Forcade in the magazine's early years, Mr. Stratton was convicted of
smuggling marijuana and spent eight years in federal prison. Norman Mailer,
an old friend, testified on his behalf at trial, as did the historian Doris
Kearns Goodwin. On the outside, Mr. Stratton started Prison Life, a
magazine for inmates, which published articles on in-cell cooking,
long-distance parenting, tattoos and sex advice. The magazine lasted about
three years, he said.
He also wrote for High Times and eventually acted as a consultant to the
magazine's board, which includes members of the Forcade family. His idea
for the magazine is "an outlaw version of Vanity Fair," with a dash of Wine
Spectator and Cigar Aficionado, he said, a magazine for epicurean
libertarians who may or may not smoke marijuana.
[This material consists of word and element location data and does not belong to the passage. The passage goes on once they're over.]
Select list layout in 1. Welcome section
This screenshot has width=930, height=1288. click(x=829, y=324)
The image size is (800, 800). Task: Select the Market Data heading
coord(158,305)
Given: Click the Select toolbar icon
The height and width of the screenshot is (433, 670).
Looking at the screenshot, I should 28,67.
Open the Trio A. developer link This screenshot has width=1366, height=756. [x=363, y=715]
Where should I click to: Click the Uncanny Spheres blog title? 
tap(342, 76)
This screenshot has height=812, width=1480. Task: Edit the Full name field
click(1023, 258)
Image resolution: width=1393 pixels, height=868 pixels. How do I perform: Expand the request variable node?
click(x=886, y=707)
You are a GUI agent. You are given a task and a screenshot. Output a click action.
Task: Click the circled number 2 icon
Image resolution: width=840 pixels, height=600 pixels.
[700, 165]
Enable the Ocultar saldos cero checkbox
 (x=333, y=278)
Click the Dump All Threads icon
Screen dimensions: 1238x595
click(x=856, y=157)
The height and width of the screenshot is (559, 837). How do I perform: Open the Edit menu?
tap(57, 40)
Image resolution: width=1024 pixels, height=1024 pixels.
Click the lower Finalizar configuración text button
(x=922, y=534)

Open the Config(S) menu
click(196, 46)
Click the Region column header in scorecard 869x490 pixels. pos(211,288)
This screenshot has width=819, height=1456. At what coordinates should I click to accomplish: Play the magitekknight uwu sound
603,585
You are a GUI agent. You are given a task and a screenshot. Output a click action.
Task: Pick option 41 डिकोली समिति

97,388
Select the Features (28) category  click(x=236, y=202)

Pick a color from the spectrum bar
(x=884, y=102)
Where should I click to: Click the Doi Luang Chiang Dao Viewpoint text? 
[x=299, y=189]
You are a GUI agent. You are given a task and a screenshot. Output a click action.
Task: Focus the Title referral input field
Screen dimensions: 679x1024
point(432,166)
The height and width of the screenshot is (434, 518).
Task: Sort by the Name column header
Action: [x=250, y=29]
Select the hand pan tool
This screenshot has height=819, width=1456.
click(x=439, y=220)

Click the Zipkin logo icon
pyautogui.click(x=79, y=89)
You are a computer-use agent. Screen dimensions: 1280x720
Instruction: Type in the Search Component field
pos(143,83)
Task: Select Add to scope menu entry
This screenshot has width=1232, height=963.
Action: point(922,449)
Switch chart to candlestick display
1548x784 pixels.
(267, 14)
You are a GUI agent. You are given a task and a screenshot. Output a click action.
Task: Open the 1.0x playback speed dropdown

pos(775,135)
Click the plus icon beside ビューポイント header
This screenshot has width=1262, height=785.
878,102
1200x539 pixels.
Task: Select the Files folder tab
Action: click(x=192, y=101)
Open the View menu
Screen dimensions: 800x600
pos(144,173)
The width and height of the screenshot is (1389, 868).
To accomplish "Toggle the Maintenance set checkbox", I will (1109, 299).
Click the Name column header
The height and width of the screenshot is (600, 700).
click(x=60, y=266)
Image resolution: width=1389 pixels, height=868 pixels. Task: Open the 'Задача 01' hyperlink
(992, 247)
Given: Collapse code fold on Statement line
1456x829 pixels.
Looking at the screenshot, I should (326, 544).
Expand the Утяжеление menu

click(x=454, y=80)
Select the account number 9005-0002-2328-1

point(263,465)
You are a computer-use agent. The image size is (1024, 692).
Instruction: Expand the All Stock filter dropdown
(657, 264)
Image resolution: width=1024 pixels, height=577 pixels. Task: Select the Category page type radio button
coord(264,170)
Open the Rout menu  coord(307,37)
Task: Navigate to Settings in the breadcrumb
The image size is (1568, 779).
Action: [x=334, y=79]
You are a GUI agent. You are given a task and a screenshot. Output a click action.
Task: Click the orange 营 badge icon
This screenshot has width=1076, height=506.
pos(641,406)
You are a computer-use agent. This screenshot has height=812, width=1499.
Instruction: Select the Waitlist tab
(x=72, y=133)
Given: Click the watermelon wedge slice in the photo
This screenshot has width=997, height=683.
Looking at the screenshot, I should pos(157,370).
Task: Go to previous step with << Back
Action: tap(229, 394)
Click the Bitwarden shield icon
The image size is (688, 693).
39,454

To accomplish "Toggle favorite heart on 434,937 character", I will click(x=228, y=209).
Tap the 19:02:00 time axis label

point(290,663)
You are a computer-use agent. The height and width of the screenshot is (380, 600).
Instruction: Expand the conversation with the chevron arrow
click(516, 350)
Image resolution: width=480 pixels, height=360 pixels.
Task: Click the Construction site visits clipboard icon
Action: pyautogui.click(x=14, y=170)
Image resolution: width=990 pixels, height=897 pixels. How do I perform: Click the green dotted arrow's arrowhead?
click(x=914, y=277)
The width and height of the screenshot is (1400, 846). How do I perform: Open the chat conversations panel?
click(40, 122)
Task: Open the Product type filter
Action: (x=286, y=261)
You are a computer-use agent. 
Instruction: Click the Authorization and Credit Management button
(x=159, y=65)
Mr. Mailer said, "Even if you don't smoke pot, 90 percent of the articles
should be of interest."
Mr. Mailer comes to the job with a limited journalistic resume - he once
wrote an article for the style magazine Black Book - but lots of ambition.
He and Mr. Stratton tried to create a television series called "Hello
Herman," from a novella about a journalist and a mass murderer that Mr.
Mailer wrote while a student at Wesleyan University. Mr. Mailer eventually
turned it into a play. Reviewing the production in The New York Times in
2001, Bruce Weber wrote that its author "seems to have inherited the family
hubris; that's a good thing, more or less," but concluded, "Alas, the apple
has fallen farther from the tree than one might wish."
Beneath the talk of bud pictures and outlaw journalism, Mr. Mailer has not
given up his theatrical ambitions. Another of his plays, "Crazy Eyes," ran
for four days Off Broadway in September, with Mr. Mailer in a leading role;
he said he plans to stage a longer run next spring. "I'm still trying to
get roles in plays and movies; I'm still writing plays and screenplays," he
said. He is currently shopping around a screenplay to his father's novel
"The Naked and the Dead."
Norman Mailer gave the screenplay his blessing. "John writes better
dialogue than I do," he said.
Paul Krassner, who founded the satirical magazine The Realist in 1958 and
is often called the father of the alternative press, said he was encouraged
by the broadening of the magazine. Mr. Krassner has written for High Times
since the 1970's (he called his column Brain Damage Report, on advice from
Ken Kesey), and said he would continue to do so under Mr. Mailer. His first
assignments are for articles on Wiccans, the musician Steve Earle and the
humorist Harry Shearer.
"It fills a gap," Mr. Krassner said of the new High Times. "There's not a
magazine out there that has essentially a countercultural stance, the
feeling of being an outlaw because the laws are insane. And that goes
beyond marijuana. So before, when it was just about growing, it limited the
magazine."
Mr. Mailer said he wanted to round out the magazine with voices opposed to
marijuana use, including people who think pot has ruined their lives. If
Forbes is declaring "The Inside Dope" on the economics of "The New Cash
Crop," after all, someone has to lead the backlash.
Though if you said it would come from High Times, people might be forgiven
for wondering what you were smoking.